Page excerpt.
....
Question

Establish that the formula$$u_{n} u_{n-1}=u_{n}^{2}-u_{n-1}^{2}+(-1)^{n}$$holds for $$n \geq 2$$, and use this to conclude that consecutive Fibonacci numbers are relatively prime.

Answer

**step1 Define the Fibonacci Sequence and State the Identity to Prove**

The Fibonacci sequence, denoted by $$u_n$$, is a series of numbers where each number is the sum of the two preceding ones. We define it starting with $$u_1=1$$ and $$u_2=1$$. For $$n \geq 3$$, the recurrence relation is $$u_n = u_{n-1} + u_{n-2}$$. We need to establish the identity $$u_{n} u_{n-1}=u_{n}^{2}-u_{n-1}^{2}+(-1)^{n}$$ for $$n \geq 2$$. We can rearrange this identity to an equivalent form, which is often easier to work with: $$u_{n}^{2}-u_{n} u_{n-1}-u_{n-1}^{2} = -(-1)^{n} = (-1)^{n+1}$$. Let's call this equivalent identity $$I_n = (-1)^{n+1}$$.

$$u_1=1$$

$$u_2=1$$

$$u_n = u_{n-1} + u_{n-2} \text{ for } n \geq 3$$

$$I_n = u_{n}^{2}-u_{n} u_{n-1}-u_{n-1}^{2}$$

**step2 Verify the Identity for the Base Case (n=2)**

First, we test the identity for the smallest valid value of n, which is $$n=2$$. Substitute $$n=2$$ into the expression for $$I_n$$. We know $$u_1=1$$ and $$u_2=1$$.

$$I_2 = u_{2}^{2}-u_{2} u_{1}-u_{1}^{2}$$

$$I_2 = (1)^2 - (1)(1) - (1)^2$$

$$I_2 = 1 - 1 - 1$$

$$I_2 = -1$$

Now we check the right side of the equivalent identity, $$(-1)^{n+1}$$, for $$n=2$$.

$$(-1)^{2+1} = (-1)^3 = -1$$

Since $$I_2 = -1$$ and $$(-1)^{2+1} = -1$$, the identity holds for $$n=2$$.

**step3 Prove the Recursive Relation for the Identity**

Next, we show that the identity's expression $$I_n$$ relates to $$I_{n-1}$$ for $$n \geq 3$$. We substitute the Fibonacci recurrence relation $$u_n = u_{n-1} + u_{n-2}$$ into the expression for $$I_n$$.
....
Information supplied.
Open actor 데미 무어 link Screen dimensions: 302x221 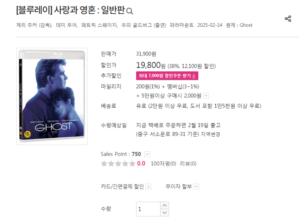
....
What to work on.
(a) Decide whether each statement agrees with the Fibonacci identity solution: (i) each Fibonacci number is the sum of the two preceding ones; (ii) the solution works only with the original form of the identity and never rearranges it; (iii) the recursive step substitutes the Fibonacci recurrence relation into the expression for I_n. For each statement, answer yes or no and quote the words of the solution that decide it.
(b) In one to three sentences, explain how the Fibonacci identity solution shows that the identity holds for n = 2.
(c) Write the next part of the Fibonacci identity solution, starting after its last sentence.

Answers per task.
(a)
(i) Yes: "each number is the sum of the two preceding ones"
(ii) No: "We can rearrange this identity to an equivalent form, which is often easier to work with"
(iii) Yes: "We substitute the Fibonacci recurrence relation"

(b) Substituting u_1 = 1 and u_2 = 1 into I_2 = u_2² − u_2·u_1 − u_1² gives 1 − 1 − 1 = −1. The right side, (−1)^(n+1), equals (−1)^3 = −1 at n = 2. Because both sides equal −1, the identity holds for n = 2.

(c)
$$I_n = u_{n}^{2}-u_{n} u_{n-1}-u_{n-1}^{2}$$

Substitute $$u_n = u_{n-1} + u_{n-2}$$:

$$(u_{n-1} + u_{n-2})^2 - (u_{n-1} + u_{n-2})u_{n-1} - u_{n-1}^2$$

Expand the terms:

$$(u_{n-1}^2 + 2u_{n-1}u_{n-2} + u_{n-2}^2) - (u_{n-1}^2 + u_{n-1}u_{n-2}) - u_{n-1}^2$$

Combine like terms:

$$u_{n-1}^2 + 2u_{n-1}u_{n-2} + u_{n-2}^2 - u_{n-1}^2 - u_{n-1}u_{n-2} - u_{n-1}^2$$

$$ (u_{n-1}^2 - u_{n-1}^2 - u_{n-1}^2) + (2u_{n-1}u_{n-2} - u_{n-1}u_{n-2}) + u_{n-2}^2 $$

$$-u_{n-1}^2 + u_{n-1}u_{n-2} + u_{n-2}^2$$

Rearrange the terms to see the relation to $$I_{n-1}$$:

$$-(u_{n-1}^2 - u_{n-1}u_{n-2} - u_{n-2}^2)$$

Recognize that the expression inside the parenthesis is exactly $$I_{n-1}$$. Therefore, we have shown that:

$$I_n = -I_{n-1}$$

**step4 Conclude the Proof of the Identity**

Since $$I_n = -I_{n-1}$$, this means the sign of $$I_n$$ alternates with each increment of n. We found that $$I_2 = -1$$. Using the recursive relation, we can express $$I_n$$ in terms of $$I_2$$.

$$I_n = (-1)^{n-2} I_2$$

Substitute the value of $$I_2$$:

$$I_n = (-1)^{n-2}(-1)$$

$$I_n = (-1)^{n-2+1}$$

$$I_n = (-1)^{n-1}$$

We established earlier that the given identity $$u_{n} u_{n-1}=u_{n}^{2}-u_{n-1}^{2}+(-1)^{n}$$ is equivalent to $$u_{n}^{2}-u_{n} u_{n-1}-u_{n-1}^{2} = (-1)^{n+1}$$.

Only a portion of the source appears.